### Job
How many lines in the listing below contain the string "toolbar"? Reply with the count alone.

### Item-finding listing
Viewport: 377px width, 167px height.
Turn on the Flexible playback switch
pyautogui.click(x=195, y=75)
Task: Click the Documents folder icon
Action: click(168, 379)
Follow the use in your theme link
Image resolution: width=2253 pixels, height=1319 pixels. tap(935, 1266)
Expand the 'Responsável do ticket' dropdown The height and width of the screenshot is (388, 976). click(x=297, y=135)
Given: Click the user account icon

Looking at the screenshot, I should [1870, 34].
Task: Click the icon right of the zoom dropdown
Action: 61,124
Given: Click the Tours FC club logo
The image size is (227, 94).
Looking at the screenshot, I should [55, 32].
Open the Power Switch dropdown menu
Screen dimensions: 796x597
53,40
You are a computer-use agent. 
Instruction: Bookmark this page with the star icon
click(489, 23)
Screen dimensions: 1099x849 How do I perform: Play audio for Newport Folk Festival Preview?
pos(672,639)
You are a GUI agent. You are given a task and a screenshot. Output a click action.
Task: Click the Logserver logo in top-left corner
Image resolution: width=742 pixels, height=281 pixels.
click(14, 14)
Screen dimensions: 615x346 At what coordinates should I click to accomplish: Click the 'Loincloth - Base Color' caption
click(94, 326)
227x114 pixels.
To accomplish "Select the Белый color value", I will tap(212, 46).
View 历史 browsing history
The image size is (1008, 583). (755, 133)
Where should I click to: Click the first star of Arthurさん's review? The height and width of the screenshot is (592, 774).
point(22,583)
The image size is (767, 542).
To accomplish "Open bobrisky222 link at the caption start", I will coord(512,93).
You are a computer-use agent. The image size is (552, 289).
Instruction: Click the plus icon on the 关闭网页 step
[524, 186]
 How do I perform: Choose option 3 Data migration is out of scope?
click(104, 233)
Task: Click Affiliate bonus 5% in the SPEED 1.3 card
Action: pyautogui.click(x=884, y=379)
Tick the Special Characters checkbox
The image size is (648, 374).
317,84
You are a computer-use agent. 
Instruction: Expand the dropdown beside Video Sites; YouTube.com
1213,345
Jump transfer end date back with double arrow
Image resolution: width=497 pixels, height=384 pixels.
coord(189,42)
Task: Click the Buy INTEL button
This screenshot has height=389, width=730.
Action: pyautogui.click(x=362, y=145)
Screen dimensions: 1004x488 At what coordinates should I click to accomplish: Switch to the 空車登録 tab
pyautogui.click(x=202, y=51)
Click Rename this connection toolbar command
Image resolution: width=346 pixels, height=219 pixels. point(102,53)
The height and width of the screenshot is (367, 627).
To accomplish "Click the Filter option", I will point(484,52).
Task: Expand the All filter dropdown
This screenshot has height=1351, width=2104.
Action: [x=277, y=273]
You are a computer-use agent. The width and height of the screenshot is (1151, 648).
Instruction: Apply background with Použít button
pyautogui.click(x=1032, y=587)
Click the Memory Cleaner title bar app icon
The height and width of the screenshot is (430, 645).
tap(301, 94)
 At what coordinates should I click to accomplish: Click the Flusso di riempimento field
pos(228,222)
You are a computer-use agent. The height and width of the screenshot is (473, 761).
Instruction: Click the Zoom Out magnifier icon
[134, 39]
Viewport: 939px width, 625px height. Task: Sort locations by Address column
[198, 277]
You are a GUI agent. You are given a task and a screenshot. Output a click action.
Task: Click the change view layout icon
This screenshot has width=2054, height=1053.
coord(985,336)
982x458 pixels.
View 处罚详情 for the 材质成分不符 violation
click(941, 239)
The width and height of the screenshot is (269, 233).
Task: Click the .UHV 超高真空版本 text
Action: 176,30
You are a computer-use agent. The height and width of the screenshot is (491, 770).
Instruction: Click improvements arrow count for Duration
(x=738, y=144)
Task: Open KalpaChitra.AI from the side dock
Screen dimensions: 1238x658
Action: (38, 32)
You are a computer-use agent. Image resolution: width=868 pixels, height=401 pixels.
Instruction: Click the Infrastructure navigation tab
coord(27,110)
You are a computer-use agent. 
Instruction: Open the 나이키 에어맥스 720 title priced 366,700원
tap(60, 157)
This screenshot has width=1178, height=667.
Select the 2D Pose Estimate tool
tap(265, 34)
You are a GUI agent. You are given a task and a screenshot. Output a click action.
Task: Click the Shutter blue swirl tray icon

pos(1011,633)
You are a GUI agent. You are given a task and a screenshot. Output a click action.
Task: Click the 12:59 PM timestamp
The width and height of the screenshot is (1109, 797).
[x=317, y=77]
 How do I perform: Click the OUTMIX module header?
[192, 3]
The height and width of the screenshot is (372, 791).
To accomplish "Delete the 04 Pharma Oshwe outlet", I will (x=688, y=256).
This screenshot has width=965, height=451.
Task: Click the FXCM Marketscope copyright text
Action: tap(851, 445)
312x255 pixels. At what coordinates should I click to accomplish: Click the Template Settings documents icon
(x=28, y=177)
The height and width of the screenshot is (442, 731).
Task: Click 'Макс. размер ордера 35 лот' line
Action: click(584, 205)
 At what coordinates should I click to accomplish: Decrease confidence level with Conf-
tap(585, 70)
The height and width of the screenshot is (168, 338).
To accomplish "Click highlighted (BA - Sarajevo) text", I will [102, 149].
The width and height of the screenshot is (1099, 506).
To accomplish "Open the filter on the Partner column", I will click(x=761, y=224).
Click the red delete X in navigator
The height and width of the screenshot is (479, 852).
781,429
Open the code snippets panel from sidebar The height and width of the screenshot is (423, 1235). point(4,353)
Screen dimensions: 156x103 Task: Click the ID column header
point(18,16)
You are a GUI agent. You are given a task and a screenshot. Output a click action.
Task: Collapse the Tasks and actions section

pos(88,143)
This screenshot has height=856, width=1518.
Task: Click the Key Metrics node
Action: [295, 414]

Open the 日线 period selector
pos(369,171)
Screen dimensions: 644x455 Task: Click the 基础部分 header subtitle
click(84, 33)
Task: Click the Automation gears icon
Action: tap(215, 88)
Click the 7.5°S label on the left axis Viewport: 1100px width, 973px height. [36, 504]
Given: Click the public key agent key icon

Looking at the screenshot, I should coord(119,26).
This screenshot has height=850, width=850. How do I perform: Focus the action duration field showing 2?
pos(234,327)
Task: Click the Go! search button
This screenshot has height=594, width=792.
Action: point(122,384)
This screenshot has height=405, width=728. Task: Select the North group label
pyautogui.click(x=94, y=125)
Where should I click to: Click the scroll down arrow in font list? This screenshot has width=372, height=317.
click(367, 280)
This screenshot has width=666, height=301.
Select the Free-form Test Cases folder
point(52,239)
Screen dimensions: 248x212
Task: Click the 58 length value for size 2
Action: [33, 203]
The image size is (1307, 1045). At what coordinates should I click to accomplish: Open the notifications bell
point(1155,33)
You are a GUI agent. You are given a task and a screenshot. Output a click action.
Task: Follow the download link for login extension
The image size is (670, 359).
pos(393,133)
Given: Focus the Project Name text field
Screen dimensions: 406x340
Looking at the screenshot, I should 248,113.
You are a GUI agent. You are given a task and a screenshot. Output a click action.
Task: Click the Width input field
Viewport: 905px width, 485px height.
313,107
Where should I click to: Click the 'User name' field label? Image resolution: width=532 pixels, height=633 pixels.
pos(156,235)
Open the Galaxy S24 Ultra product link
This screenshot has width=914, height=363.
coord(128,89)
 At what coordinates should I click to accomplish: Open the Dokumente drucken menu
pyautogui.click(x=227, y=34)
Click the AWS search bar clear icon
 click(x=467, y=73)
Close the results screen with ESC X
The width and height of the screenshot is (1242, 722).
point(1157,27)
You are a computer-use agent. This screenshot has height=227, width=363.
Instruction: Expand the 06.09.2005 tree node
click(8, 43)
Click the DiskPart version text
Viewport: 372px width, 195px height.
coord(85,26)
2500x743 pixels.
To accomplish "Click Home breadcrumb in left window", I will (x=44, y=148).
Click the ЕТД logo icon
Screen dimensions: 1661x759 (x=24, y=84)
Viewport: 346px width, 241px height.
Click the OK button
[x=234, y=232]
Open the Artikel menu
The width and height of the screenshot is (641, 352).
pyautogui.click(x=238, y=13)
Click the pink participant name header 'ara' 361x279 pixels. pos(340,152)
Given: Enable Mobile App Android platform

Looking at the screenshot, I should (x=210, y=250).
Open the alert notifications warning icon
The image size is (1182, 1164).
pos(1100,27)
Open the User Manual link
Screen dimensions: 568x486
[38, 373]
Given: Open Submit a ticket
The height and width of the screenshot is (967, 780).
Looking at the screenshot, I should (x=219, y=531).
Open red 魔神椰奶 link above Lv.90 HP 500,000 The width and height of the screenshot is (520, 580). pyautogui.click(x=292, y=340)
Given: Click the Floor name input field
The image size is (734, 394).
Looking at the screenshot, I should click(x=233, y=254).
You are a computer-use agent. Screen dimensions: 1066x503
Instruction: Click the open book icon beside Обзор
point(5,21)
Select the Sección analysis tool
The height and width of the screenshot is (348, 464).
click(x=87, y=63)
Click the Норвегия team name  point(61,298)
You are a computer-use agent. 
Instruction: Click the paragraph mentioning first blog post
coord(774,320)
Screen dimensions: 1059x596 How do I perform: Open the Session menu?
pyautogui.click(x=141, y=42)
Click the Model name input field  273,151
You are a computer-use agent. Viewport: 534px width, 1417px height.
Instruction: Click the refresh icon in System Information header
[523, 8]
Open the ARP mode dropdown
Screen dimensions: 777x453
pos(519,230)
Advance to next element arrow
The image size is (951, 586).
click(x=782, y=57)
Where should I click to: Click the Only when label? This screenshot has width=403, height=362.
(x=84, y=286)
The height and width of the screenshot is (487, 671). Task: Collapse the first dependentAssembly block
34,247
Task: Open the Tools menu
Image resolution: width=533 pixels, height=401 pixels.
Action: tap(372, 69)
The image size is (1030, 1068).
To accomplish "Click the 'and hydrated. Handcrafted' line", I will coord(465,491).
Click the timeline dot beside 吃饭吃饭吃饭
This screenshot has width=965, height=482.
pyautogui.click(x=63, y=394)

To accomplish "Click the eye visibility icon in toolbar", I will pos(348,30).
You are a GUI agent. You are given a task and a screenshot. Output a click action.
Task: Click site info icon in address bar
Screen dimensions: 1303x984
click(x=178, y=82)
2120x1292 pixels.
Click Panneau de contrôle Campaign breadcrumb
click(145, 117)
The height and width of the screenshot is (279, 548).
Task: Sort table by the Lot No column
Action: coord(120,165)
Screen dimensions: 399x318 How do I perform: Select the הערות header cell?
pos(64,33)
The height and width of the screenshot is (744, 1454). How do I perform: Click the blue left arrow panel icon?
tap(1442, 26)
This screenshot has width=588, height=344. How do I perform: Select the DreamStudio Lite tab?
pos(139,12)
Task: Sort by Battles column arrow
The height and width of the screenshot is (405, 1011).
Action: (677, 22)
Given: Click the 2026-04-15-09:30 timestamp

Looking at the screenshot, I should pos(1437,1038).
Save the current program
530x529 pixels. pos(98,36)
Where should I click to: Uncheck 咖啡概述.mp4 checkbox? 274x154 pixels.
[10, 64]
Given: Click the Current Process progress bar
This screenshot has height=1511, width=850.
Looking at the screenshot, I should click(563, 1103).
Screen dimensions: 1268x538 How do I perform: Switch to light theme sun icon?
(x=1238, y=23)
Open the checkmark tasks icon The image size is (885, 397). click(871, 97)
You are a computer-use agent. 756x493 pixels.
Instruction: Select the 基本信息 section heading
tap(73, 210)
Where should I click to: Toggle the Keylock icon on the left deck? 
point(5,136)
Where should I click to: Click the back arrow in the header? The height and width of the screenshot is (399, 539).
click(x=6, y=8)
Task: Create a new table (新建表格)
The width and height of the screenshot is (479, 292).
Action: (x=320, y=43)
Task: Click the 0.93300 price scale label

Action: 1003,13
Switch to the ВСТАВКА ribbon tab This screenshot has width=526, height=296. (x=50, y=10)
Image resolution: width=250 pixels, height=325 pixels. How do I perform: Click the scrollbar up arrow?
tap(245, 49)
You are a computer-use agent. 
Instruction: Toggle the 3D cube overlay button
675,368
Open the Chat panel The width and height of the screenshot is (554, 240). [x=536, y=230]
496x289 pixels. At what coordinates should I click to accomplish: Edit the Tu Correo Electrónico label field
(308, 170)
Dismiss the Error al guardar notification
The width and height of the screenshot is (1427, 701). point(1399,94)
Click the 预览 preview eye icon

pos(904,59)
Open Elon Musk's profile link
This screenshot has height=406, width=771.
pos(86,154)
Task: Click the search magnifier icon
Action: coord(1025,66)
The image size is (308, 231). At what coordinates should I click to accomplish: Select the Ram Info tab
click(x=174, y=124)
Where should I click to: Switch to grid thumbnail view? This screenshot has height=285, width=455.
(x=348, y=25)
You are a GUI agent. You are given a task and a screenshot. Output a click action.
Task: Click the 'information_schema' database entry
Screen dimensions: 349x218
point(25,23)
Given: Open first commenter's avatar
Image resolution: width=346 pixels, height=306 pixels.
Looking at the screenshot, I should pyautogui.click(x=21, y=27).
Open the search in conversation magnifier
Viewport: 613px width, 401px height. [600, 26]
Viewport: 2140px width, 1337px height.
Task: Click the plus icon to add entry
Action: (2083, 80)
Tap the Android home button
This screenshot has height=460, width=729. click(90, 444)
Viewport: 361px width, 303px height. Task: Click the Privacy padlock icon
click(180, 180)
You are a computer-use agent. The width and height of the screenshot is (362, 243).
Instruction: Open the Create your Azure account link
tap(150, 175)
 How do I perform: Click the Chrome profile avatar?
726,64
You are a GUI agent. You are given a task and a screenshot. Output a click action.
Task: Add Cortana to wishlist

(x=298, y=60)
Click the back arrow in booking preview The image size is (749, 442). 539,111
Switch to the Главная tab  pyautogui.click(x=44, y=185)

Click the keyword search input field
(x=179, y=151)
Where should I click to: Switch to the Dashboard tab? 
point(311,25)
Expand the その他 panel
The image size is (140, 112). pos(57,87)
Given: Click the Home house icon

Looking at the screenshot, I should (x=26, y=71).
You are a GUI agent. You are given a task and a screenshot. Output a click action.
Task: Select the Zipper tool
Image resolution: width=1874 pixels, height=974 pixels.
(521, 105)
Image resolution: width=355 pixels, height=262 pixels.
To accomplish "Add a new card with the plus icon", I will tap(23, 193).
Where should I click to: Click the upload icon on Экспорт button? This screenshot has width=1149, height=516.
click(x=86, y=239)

### Complete answer
2